If you want to train your triceps, then you must include specific arm exercises into your workout routine.
Training your triceps will provide you with several advantages including improved muscle mass in your arms, improved health of elbow joints, increased strength of your arms, stronger upper body, and more.
We have curated a list of six effective arm exercises that you can add to your workout routine to add greater definition to your triceps.
Best Arm Exercises to Redefine Your Triceps
1. Close Grip Dumbbell Press
A close grip dumbbell press is one of the best arm exercises that will help in adding both strength and definition to your triceps.
How should you do it?
Begin this exercise in a face-up lying position on the bench with your feet flat on the ground and back pressed on the bench. Grab the dumbbells in both your hands and position them just by your chest. Squeeze both your triceps, drive the dumbbells straight to the ceiling and hold them at the top. Keep them pressed together as you lower the weights back to the initial position. Repeat.
2. EZ Bar Skull Crushers
EZ bar skull crushers will help redefine your triceps by isolating your muscles without giving you any momentum. This exercise will also sculpt your shoulders.
How should you do it?
Begin this exercise by lying face up on the bench and clutching the EZ bar with both your palms. Keep both your feet pressed onto the ground while keeping your core engaged. Position your EZ bar straight over your chest and squeeze your glutes while maintaining tension in your back. Just by moving your elbow joints, lower the EZ bar to your head. At the top movement, squeeze your triceps and repeat.
3. Up-Down Planks
Up-down planks are among the most efficient arm exercises that also work on your core muscles. The movement of switching from high plank to low plank will increasingly engage your triceps and will help in adding sharper definition.
How should you do it?
Bring your body into the conventional high plank position with shoulders just above your palms and core region engaged. Press your left forearm into the ground followed by the right one to bring your body into the conventional forearm plank position. Press onto your palms one at a time to assume the high plank position. Repeat.
4. Triceps Kickbacks
Triceps kickbacks are again highly popular arm exercises for triceps, which will also help in engaging your back muscles.
How should you do it?
Begin this exercise in a standing position with your feet hip-width apart before hinging forward from your hips and slightly bending your knees. Grab dumbbells on both sides and position them on the sides of your chest with your elbows angled at 90 degrees.

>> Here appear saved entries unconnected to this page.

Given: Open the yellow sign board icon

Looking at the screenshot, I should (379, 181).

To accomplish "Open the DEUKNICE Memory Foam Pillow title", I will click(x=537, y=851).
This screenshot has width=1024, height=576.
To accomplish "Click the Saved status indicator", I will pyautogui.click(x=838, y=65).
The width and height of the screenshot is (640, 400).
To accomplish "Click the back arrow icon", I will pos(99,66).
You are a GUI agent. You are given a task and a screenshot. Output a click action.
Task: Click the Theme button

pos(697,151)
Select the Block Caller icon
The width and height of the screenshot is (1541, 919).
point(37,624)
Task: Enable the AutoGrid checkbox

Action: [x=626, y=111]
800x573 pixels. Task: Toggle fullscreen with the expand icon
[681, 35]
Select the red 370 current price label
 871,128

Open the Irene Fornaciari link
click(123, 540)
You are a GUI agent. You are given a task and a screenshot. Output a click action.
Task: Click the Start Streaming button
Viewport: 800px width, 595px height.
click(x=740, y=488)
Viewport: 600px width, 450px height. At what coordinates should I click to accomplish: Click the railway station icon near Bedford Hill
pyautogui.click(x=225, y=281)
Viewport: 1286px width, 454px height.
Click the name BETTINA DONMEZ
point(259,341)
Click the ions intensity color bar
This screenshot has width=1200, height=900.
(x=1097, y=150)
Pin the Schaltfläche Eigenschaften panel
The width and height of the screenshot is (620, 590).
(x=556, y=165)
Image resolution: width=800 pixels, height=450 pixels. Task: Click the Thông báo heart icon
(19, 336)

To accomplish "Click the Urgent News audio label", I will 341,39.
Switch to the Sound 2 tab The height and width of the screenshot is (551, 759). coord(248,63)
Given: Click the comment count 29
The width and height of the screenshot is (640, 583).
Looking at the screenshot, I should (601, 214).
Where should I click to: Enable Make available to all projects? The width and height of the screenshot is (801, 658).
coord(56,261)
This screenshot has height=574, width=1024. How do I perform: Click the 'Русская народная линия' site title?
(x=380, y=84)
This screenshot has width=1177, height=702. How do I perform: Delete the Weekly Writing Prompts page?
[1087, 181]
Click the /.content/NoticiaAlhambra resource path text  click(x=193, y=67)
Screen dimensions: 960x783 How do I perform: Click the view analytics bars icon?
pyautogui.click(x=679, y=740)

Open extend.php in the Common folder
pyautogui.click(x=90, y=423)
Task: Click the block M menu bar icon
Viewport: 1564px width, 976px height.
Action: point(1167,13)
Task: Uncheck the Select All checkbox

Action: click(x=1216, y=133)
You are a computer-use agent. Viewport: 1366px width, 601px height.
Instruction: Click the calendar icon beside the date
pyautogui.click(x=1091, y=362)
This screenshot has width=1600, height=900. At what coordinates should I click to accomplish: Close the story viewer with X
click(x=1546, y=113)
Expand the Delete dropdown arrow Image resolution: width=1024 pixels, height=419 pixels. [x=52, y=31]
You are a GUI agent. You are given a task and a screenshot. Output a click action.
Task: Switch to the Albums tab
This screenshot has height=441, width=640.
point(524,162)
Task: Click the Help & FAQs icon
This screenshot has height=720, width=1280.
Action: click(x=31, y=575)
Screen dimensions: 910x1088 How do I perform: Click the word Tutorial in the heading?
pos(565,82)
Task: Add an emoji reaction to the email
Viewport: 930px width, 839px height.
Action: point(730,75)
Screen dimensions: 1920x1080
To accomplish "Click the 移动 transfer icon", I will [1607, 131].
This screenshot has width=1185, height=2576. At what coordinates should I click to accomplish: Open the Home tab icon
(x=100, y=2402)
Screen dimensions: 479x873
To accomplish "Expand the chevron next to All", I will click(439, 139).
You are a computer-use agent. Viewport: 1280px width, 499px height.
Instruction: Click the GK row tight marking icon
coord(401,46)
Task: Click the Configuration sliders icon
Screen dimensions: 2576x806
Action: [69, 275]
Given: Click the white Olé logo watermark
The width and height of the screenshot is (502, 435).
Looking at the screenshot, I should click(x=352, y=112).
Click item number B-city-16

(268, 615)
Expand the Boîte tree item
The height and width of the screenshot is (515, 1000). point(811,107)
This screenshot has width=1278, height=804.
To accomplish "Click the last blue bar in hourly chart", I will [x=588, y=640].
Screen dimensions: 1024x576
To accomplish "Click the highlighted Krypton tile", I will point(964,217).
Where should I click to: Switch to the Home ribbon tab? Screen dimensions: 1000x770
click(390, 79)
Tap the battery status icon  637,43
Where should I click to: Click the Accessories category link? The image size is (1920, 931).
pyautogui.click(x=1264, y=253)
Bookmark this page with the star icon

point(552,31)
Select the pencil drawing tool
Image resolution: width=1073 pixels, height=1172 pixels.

With your triceps engaged, extend your arms to the back with your palms angled inward. Bring your dumbbells and arms back to the initial position and repeat.
5. Dumbbell Lying Triceps Extensions
Dumbbell lying triceps extension are highly effective arm exercises that will help you build visible triceps and give your muscles a great pump.
How should you do it?
Begin this exercise by lying face up on the bench while grasping two dumbbells in your palms. Position your dumbbells straight over your head with your arms completely extended and palms angled toward one another. With your upper arms unmoved, bring the dumbbells to your body in a straight line by bending your elbows. Hold before raising the dumbbells back to the initial position. Repeat.
6. Chair Dips
Besides helping you to redefine your triceps, chair dips will also engage your lats, deltoids, and pecs. This is quite a useful arm exercise that will build the strength of your upper body and improve the range of motion.
How should you do it?
Begin in a seated position on the chair with your palms positioned to the sides and fingers angled to the front. Straighten your legs in front of you and raise your hips off the chair. Bring your butt along your body to the floor by bending from your elbows until they are angled at ninety degrees. Drive your body back upward by pressing onto your hands until your arms are straightened. Repeat.
Bottom Line
The aforementioned arm exercises are very efficient ones for redefining your triceps. These arm exercises provide numerous benefits, including improved functional movement and greater strength of the upper body. To maintain the balanced development of the arm muscles, you should follow an arm workout routine that combines both triceps and biceps exercises.